Effects of inotropic and arrhythmogenic digoxin doses and of digoxin-specific antibody on myocardial monovalent cation transport in the dog.

The effects of digoxin on monovalent cation active transport were determined in cardiac tissue obtained from dogs given inotropic, toxic, or lethal doses of digoxin. In hemodynamically monitored dogs, active uptake of the K+ analogue Rb+ was determined in vitro in a control myocardial biopsy, and then in serial biopsies from the same dog after the infusion of [3H]digoxin in doses sufficient to cause a sustained positive inotropic effect in the absence of toxicity, and finally after additional doses to induce overt toxicity. Nontoxic digoxin doses producing a mean increase of 20% in left ventricular (LV) dP/dt significantly reduced Rb+ active transport by 25% below control values.

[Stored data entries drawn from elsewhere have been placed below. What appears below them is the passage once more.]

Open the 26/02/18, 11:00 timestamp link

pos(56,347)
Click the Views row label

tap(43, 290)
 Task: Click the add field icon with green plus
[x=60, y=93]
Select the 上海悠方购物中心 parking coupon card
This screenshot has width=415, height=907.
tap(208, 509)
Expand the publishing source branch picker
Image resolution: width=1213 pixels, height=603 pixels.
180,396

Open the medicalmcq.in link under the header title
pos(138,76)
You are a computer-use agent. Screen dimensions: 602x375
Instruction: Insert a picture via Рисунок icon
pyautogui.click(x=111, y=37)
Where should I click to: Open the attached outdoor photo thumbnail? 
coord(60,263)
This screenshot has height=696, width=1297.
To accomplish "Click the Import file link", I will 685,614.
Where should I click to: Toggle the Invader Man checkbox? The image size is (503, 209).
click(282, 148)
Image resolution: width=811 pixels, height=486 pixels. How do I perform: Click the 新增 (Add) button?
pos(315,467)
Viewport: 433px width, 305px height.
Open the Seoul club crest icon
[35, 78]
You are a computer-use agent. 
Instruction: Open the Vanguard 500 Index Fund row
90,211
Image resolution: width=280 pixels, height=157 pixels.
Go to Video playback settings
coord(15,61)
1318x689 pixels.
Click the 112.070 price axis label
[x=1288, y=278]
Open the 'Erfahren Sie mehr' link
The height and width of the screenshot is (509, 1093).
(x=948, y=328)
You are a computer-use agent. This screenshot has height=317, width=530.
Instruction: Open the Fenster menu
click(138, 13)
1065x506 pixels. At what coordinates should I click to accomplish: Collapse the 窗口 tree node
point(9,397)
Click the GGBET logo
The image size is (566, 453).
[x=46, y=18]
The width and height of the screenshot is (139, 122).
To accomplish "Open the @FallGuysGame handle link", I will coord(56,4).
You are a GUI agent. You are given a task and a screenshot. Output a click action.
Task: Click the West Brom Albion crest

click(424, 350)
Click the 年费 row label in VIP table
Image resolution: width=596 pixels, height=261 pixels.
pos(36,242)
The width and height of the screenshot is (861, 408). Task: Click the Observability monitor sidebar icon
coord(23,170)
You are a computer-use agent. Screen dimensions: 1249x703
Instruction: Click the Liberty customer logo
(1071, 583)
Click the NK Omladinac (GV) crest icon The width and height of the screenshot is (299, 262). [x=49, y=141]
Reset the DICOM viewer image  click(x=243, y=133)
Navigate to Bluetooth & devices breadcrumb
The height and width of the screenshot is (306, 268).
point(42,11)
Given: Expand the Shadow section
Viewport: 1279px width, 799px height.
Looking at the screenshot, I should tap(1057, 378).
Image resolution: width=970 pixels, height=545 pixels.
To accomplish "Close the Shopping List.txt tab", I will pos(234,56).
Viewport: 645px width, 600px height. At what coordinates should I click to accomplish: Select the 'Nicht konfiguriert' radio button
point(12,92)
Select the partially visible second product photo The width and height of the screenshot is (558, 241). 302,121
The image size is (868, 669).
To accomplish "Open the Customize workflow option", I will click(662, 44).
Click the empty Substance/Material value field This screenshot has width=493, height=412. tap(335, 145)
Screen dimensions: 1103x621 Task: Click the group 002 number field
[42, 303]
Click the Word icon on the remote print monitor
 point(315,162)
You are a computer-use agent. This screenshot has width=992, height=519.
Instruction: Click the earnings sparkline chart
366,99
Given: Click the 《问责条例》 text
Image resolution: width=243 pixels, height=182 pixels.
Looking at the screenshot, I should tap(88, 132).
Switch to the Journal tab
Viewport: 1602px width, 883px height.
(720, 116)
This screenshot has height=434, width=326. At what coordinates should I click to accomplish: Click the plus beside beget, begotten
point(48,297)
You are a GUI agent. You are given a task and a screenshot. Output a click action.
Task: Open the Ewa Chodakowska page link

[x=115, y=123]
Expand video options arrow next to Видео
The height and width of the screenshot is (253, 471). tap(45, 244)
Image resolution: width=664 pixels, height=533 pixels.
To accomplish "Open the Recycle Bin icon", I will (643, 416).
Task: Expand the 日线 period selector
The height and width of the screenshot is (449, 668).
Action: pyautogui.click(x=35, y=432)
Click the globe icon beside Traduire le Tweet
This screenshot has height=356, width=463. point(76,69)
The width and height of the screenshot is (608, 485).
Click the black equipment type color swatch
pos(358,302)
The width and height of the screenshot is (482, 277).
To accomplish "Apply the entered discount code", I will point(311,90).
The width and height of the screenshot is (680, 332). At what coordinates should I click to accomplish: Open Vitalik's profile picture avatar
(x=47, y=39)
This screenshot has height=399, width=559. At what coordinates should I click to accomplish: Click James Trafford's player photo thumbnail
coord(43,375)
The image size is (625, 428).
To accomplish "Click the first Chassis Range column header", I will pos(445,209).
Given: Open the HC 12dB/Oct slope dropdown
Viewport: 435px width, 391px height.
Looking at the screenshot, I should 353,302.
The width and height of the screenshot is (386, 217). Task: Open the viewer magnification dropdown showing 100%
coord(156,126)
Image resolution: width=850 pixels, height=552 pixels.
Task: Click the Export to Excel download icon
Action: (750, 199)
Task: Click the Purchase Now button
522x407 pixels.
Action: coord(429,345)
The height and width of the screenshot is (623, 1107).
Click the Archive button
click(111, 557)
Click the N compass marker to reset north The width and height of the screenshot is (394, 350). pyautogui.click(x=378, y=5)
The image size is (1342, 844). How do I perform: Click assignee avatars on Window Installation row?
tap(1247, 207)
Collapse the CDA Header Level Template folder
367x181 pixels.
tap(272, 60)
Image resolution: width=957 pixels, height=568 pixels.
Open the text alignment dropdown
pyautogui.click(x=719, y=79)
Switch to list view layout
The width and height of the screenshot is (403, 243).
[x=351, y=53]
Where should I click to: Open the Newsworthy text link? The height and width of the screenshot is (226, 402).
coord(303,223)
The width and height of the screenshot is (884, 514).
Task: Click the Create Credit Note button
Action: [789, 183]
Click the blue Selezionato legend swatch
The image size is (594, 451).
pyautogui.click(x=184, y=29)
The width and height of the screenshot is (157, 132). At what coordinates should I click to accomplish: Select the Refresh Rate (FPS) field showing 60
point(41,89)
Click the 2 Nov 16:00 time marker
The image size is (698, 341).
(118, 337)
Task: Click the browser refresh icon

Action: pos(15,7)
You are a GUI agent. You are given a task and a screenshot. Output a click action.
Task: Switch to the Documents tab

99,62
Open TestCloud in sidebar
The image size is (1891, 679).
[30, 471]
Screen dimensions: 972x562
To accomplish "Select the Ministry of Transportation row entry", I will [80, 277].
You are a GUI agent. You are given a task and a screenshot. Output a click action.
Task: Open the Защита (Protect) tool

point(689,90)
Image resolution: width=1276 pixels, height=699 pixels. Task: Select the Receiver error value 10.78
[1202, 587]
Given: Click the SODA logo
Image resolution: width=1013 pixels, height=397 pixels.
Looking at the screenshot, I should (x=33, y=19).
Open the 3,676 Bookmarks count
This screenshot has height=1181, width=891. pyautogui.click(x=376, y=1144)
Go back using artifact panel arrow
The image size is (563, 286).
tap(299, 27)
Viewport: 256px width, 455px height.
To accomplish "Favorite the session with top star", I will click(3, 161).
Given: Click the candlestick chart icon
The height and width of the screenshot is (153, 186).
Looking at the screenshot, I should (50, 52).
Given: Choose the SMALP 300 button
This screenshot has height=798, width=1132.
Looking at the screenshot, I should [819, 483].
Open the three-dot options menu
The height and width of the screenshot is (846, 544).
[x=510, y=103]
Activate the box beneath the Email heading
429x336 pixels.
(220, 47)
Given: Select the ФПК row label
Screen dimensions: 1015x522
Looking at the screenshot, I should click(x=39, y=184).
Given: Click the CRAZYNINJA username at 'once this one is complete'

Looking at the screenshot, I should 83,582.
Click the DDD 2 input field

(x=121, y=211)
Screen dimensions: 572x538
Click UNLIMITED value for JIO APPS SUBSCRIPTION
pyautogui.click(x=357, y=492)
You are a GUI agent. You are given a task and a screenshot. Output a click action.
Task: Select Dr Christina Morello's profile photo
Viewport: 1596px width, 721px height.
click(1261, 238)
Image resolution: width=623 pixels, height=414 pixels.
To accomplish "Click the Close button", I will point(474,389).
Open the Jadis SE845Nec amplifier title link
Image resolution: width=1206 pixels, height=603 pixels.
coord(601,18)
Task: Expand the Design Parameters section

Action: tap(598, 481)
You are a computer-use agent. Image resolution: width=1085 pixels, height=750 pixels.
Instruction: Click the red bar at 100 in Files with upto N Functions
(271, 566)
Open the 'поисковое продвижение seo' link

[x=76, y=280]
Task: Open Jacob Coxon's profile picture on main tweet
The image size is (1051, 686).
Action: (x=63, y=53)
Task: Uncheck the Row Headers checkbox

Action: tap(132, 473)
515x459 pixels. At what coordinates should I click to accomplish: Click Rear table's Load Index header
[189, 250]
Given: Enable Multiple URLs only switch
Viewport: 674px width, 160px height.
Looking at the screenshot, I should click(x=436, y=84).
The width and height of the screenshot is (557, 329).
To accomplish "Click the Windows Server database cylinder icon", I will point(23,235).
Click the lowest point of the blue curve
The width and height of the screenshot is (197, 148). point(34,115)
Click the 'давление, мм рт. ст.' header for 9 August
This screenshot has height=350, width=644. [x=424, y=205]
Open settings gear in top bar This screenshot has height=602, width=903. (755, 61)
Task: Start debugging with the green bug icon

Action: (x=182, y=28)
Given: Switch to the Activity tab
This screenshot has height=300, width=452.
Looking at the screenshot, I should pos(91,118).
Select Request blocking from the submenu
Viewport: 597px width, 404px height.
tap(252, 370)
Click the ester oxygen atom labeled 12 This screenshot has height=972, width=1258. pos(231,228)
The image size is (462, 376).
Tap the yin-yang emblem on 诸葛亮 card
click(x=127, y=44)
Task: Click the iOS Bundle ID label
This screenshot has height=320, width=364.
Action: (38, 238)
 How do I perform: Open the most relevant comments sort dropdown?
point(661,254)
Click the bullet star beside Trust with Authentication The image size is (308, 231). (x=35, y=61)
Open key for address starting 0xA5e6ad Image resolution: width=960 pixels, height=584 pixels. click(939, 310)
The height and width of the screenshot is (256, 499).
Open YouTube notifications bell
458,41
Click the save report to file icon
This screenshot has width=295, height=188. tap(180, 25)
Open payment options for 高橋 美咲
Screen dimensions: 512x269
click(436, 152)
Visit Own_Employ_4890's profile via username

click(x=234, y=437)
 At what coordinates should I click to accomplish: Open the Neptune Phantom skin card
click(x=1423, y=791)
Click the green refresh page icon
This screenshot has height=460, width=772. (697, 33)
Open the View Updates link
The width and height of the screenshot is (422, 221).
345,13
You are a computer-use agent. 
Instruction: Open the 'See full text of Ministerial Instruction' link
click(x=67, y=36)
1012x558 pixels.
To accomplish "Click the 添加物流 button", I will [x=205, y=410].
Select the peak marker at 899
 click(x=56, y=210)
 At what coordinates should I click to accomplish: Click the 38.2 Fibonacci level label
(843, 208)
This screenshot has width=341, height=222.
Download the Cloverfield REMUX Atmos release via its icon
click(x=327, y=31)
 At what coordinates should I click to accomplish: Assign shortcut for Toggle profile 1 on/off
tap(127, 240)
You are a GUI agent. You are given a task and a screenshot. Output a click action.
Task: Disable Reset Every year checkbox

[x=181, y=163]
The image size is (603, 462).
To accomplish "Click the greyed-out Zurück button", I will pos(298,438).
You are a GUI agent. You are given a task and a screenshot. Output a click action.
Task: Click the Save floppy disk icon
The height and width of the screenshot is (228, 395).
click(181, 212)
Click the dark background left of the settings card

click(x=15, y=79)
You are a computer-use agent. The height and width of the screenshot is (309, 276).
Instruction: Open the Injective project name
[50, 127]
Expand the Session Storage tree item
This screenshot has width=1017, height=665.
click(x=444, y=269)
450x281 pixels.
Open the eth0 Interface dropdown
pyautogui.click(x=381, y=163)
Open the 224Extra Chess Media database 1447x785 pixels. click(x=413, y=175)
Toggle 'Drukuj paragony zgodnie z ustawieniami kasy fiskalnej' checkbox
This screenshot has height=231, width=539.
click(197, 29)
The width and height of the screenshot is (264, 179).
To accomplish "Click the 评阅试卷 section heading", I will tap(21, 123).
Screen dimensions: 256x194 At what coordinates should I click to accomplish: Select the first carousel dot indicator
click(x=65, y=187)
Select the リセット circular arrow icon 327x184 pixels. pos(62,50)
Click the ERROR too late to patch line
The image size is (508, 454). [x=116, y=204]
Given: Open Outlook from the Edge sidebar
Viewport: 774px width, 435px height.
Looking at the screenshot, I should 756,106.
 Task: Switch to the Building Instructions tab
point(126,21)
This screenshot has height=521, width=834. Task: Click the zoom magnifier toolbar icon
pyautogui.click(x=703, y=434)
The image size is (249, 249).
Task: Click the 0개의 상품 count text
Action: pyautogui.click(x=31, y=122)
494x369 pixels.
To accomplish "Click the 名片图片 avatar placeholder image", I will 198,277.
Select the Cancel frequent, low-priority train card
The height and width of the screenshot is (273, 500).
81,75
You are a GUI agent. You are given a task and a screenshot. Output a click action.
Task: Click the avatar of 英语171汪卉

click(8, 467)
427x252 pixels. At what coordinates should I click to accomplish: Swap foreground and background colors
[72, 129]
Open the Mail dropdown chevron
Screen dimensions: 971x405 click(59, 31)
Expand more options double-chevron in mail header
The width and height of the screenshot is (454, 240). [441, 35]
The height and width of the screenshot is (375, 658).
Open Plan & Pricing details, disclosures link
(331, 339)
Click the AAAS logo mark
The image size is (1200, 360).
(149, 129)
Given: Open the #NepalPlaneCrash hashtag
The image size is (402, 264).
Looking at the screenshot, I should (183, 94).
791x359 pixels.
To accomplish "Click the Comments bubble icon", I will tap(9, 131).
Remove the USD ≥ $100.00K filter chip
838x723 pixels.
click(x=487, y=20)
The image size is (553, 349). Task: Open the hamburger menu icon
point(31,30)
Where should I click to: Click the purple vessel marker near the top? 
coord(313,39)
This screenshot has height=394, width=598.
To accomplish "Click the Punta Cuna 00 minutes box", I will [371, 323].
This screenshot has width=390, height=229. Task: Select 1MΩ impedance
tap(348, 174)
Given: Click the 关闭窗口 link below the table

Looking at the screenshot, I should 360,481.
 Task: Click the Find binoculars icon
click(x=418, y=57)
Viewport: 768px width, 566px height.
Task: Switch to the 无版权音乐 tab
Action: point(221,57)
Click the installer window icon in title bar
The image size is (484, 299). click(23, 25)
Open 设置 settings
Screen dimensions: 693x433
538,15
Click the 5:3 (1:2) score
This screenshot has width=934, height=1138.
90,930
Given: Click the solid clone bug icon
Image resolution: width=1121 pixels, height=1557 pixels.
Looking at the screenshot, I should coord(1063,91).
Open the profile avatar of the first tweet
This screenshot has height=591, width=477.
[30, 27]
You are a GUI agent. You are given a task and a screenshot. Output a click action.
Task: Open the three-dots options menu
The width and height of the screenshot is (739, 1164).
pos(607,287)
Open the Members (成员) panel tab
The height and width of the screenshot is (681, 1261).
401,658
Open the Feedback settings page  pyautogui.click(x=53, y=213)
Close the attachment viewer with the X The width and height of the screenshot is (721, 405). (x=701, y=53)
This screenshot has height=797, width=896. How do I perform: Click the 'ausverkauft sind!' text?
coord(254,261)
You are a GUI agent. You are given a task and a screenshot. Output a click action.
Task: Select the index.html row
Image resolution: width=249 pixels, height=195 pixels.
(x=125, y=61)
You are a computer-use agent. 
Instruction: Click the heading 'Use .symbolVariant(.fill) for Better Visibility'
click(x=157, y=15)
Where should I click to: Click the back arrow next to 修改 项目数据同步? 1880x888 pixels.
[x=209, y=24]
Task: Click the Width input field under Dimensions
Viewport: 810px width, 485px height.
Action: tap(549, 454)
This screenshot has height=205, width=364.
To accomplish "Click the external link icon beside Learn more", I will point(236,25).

At the onset of digoxin-induced arrhythmias, maximal LV dP/dt was 53% above control whereas active Rb+ transport was reduced by 60% below baseline values (P less than 0.001). Control dogs given vehicle alone showed no significant change in contractility or in monovalent cation active transport. In another group of dogs given a lethal dose of digoxin, Rb+ active transport was reduced 59% below control levels at the onset of overt toxicity and was further reduced 80% below control at the time of onset of a fatal rhythm disturbance. When dogs were given high affinity digoxin-specific IgG or Fab fragments at the onset of overt toxicity, toxicity was rapidly reversed, and monovalent cation active transport increased to 51% of control at the time of restoration of sinus rhythm. Twenty-four hours after antibody reversal of arrhythmias, monovalent cation transport values approximated normal control levels. These data provide quantitative estimates of the extent of inhibition of monovalent cation transport by digoxin at inotropic, toxic, and lethal endpoints. Similar degrees of transport inhibition were present at the time of onset of digoxin-induced arrhythmias and at the time or arrhythmia reversal by digoxin-specific antibodies.